This proximity would help Pawar and Raut catalyse the launch of the Maharashtra Vikas Aghadi (MVA) in 2019 to make Uddhav the chief minister and keep the BJP out of power. Incidentally, in 2008, Pawar and Raut had unsuccessfully tried to ensure that the Shiv Sena and NCP joined hands in a pre-poll alliance in the Lok Sabha elections held the next year.

The gradual withdrawal of the Shiv Sena’s most prominent face in New Delhi—former Lok Sabha speaker Manohar Joshi—from national and party politics around 2012 ensured that Raut took over his role. This coincided with calls from within the BJP for anointing then Gujarat chief minister Narendra Modi as the party’s prime ministerial face. Raut was among those in the Shiv Sena who were uncomfortable at this. Hence, he was part of the caucus of Sena leaders who ensured that Bal Thackeray backed then leader of Opposition in the Lok Sabha Sushma Swaraj as their choice for the prime minister’s post.

Gradually, the mercurial Raut became the enfant terrible of the Shiv Sena, even using expletives on live television for a senior BJP leader who had made allegations against him. During the MVA regime, Raut’s daily durbar outside his flat at Dadar in central Mumbai, Bhandup in the eastern suburbs or at his Safdurjung Lane residence in Lutyens Delhi, where he gave bombastic media bytes, jarred even the party faithful.

That Raut was a thorn in the side for the opponents of the then undivided Shiv Sena became obvious when he won the Rajya Sabha elections for his fourth term in Parliament by a sliver and the party’s other nominee Sanjay Pawar faced a shock defeat in the June 2022 polls and the BJP’s Dhananjay (Munna) Mahadik sailed through.

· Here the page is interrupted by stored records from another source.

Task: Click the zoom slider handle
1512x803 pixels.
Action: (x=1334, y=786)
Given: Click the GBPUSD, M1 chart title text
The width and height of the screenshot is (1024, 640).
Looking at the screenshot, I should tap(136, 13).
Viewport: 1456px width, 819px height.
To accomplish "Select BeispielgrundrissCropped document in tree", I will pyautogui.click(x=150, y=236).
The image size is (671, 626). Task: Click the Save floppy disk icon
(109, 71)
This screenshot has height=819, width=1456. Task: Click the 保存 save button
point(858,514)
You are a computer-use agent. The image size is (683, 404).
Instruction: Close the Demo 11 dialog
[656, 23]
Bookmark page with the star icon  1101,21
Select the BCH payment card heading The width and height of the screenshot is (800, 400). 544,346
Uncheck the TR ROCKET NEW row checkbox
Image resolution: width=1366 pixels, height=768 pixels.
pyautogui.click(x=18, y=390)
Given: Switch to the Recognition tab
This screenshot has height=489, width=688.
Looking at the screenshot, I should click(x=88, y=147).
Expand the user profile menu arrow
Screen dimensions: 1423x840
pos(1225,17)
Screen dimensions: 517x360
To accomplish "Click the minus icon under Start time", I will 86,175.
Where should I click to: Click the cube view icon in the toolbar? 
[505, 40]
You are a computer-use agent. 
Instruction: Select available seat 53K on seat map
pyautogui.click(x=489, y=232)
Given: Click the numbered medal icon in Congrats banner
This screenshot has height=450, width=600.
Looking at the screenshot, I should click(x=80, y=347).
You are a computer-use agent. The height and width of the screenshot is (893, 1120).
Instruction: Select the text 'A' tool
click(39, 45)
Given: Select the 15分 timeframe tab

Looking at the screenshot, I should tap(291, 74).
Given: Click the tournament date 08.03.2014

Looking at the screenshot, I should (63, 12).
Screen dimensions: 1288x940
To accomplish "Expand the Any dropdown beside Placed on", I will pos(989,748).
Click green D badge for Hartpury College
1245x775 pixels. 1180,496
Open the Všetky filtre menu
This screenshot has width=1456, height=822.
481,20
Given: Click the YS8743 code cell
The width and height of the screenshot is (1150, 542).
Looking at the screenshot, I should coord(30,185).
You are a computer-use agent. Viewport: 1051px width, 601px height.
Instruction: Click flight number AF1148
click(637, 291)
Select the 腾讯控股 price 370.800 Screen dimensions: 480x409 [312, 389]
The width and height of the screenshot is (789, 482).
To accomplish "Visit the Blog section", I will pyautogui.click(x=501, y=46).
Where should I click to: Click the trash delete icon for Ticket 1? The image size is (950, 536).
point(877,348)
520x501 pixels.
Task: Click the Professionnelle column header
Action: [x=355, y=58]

The BJP, with the tacit support from MVA elements, including those from the Shiv Sena, is said to have made elaborate arrangements to defeat Raut, in an election which saw the first stirrings of Eknath Shinde’s rebellion which was to come just days later.

Though this development was overshadowed by Shinde’s rebellion, Shiv Sena leaders admitted that Independent legislators close to the NCP may have played a role in the Sena’s Rajya Sabha debacle.

But, at a time when many Shiv Sena legislators and leaders facing allegations of financial irregularities jumped ship to Eknath Shinde during his June 2022 coup to make peace with the BJP, Raut’s defiant and unfazed position as he was arrested by the ED struck a chord with most loyalist Shiv Sainiks.

Though a senior Shiv Sena leader from the Uddhav Thackeray camp admitted that Raut needed to measure his words to ensure that the party did not lose the latent sympathy among the people, he pointed out that the Rajya Sabha MP was giving Shinde and BJP as good as it gets. For, as the Sena leader claimed, when it comes to street fighting, one must fight dirty.